Tips for Capturing Spectacular Flower Shots
Tulips are gorgeous from any distance, but for professional flower photographer Anne Belmont, their beauty explodes the closer you get. “The curls, the curves, some can look like they’re posing for a dance,” she said.
Belmont — who took the photo on the cover of the March/April 2020 edition of Journey magazine for our Pacific Northwest tulip story — offered some flower photography tips for AAA Washington members, even if you don’t know the difference between an f-stop and a Fosteriana.
“Tulipa ice cream” is the botanical name of this unusual tulip. Photo by Anne Belmont
Top Tips for Photographing Tulips
- Remember to stay out of flower fields unless you have permission, and even then to stick to paths instead of stepping between the flower rows, which can damage the plants.
- Mornings are best for soft light and still air. Sunsets and bright, overcast days are good, too. Go right after rain. Water droplets on petals make for sensuous shots.
- Don’t feel like you must capture the whole flower. Focus on an unusual detail, like a vein of color or a pleasing curl.

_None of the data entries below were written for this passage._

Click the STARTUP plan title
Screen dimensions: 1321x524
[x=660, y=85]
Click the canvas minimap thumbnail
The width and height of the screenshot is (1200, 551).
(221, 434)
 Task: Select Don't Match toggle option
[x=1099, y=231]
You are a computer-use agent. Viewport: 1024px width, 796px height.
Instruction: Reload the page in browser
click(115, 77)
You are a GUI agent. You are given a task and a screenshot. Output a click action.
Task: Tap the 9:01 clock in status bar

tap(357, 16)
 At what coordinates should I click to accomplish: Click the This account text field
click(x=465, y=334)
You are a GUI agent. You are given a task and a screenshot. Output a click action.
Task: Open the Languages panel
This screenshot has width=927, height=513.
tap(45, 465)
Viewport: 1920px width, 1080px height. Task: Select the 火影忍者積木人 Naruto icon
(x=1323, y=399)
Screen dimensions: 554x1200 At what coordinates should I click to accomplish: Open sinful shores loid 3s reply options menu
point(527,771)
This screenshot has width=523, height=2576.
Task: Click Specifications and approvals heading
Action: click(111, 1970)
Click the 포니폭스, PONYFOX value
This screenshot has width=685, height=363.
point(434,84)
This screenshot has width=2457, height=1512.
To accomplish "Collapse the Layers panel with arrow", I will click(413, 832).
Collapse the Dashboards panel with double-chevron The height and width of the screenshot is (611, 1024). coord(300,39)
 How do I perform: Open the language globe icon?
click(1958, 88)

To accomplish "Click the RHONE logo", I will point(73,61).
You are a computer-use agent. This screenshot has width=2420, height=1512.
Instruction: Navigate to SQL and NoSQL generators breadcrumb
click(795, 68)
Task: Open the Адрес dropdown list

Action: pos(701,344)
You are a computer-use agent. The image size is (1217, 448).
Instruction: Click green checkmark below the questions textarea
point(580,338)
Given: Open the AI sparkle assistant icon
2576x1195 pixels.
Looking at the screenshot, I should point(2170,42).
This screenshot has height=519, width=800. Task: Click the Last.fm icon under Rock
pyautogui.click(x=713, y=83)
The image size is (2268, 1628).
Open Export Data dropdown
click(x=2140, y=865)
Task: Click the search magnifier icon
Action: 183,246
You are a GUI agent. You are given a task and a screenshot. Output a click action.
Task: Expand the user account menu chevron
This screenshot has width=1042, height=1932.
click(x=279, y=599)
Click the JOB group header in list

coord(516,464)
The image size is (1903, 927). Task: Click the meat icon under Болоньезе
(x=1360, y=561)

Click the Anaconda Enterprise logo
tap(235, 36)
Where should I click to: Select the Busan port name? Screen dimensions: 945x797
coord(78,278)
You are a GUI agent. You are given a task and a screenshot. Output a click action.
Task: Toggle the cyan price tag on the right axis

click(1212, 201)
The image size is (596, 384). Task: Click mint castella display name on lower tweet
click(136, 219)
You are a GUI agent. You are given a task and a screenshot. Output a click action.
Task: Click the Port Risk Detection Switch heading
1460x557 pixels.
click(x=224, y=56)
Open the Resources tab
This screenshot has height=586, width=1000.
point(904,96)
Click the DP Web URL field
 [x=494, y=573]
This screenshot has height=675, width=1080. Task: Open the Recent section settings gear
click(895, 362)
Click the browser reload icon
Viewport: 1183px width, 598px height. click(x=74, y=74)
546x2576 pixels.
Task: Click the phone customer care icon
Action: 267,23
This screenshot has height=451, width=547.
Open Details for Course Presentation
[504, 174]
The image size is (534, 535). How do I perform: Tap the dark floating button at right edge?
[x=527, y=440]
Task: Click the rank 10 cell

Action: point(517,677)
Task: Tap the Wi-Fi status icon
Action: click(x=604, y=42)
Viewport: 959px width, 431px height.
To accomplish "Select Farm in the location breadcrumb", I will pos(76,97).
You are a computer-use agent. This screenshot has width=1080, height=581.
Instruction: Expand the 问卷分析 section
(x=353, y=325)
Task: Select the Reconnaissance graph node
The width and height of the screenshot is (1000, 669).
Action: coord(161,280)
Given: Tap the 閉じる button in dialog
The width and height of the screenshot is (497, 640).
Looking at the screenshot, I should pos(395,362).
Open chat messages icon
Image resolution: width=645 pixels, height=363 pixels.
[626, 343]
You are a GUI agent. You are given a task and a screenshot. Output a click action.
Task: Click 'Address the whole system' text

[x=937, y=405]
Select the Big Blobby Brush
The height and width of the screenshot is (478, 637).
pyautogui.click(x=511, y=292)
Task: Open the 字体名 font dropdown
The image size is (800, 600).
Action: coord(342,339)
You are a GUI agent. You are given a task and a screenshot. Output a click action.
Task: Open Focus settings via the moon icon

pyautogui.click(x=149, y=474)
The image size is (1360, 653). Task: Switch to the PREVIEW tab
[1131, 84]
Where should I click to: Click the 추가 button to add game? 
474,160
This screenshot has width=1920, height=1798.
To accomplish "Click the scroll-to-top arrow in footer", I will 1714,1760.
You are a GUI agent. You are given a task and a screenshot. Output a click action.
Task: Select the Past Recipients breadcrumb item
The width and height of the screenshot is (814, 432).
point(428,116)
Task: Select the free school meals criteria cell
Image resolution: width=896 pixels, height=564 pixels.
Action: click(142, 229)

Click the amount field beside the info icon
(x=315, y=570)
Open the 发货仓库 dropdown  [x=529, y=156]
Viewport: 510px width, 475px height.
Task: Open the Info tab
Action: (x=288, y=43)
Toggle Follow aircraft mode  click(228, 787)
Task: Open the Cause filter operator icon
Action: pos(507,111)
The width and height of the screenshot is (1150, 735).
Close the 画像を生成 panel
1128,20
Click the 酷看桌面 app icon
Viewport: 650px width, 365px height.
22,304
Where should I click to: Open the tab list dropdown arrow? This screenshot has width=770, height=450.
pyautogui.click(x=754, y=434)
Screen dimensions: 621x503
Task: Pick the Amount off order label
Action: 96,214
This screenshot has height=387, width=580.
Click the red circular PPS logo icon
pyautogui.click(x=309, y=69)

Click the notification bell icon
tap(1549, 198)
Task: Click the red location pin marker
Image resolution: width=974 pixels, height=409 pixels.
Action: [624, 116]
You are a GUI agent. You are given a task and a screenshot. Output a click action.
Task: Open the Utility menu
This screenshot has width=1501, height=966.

- Find a simple background. Macro lenses, long lenses and wide-open apertures create short focal lengths that can blur the background, drawing a viewer’s eye to an interesting detail that’s in focus. (Smartphone cameras also allow you to selectively focus and, in some cases, to blur the background.)
- Bonus Tip: If you’re willing to spend some extra money to make sure everything goes off without a hitch, Tulip Festival mainstay Tulip Town offers special photographer day and season passes that get you access to the most picturesque blossoms during the golden hours.